BAB XVIII

3.2K 313 32
                                    

Kopi, 2014. Binar Anjani

Makan malam yang dihadiri oleh beberapa abang-abang tentara itu memang telah usai. Namun kulihat di sana, bapak-ibu Kak Devaryo masih asyik berbincang dengan Bang Feri dan rekan-rekannya. Kemudian tatapanku tertuju pada sosok lelaki yang duduk menyendiri di kejauhan sana. Ia menduduki tempat favoritku, tempat duduk kayu yang dibuat oleh bapak Kak Devaryo. Spesial untukku dan ibu Kak Devaryo, yang kadang memintaku membantunya mencari berkas-berkas penting.

Ya, bapak Kepala Desaku itu memang kerap kebingungan mencari berkas-berkas penting. Alhasil.. aku yang disuruh membantu oleh ibu Kak Devaryo.

"Ade, ko kenapa melamun?"

"Tidak.." Aku mencoba mengalihkan tatapanku dari lelaki yang duduk sendirian di sana itu. Mungkin aksiku tadi dipergoki oleh Kak Devaryo. Meskipun begitu, syukurlah ia tak berusaha menggodaiku karena diam-diam memperhatikan Bang Alwi dari kejauhan.

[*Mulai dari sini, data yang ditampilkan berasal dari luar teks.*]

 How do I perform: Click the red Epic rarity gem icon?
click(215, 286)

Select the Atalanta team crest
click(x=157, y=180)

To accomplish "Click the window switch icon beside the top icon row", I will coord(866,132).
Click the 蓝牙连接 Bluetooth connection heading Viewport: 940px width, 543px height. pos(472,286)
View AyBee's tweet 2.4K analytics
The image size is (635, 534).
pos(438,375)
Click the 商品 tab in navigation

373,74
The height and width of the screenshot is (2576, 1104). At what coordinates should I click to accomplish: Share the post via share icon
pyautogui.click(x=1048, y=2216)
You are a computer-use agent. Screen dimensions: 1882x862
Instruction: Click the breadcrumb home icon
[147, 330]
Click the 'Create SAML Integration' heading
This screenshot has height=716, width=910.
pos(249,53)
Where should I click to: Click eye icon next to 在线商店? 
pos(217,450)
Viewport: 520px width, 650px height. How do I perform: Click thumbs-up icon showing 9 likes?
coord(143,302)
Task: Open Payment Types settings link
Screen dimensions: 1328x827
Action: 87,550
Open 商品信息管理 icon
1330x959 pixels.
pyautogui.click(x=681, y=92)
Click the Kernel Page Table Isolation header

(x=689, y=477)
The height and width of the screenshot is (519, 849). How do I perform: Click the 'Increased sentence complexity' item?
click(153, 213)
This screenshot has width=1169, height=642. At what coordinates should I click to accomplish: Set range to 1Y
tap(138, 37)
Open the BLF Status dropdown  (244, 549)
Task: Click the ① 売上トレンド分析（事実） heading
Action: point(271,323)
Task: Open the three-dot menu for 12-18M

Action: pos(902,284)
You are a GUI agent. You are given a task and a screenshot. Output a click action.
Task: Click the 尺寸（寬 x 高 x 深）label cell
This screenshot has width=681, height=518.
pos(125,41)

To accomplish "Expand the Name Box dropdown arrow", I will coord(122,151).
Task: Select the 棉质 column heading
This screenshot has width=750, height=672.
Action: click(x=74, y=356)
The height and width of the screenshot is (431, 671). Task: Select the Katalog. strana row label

Kak Devaryo memerintahku, "Ko buatkan kopi untuk sa e!"

Ketika aku mulai beranjak dari dudukku. Kak Devaryo menahan tanganku. Aku menaikkan sebelah alisku, apalagi permintaannya kali ini? Terakhir kali ia minta dibuatkan kopi padaku adalah beberapa bulan yang lalu. Ia memintaku membuatkan kopi pahit. Lalu setelahnya mengumpatiku. Apa coba maksudnya?

"Mau dibuatkan kopi pahit lagi? Nggak! Nanti Kaka mengumpatku lagi.."

"Tra. Buatkan dua kopi e!"

"Mau minum dua-duanya? Jangan! Nanti kembung perut Kaka," ujarku mengingatkannya. Itu semua kulakukan karena aku peduli. Mengingat besok Kak Devaryo akan melakukan perjalan dari desa ke kota. Yang cukup memakan waktu dan tenaga pastinya.

Lelaki yang berdiri di hadapanku itu mengayunkan tangannya di depan wajah. "Sa mo ngopi deng de.." (Saya mau ngopi dengan dia) Telunjuknya mengarah pada Bang Alwi yang tengah duduk seorang diri.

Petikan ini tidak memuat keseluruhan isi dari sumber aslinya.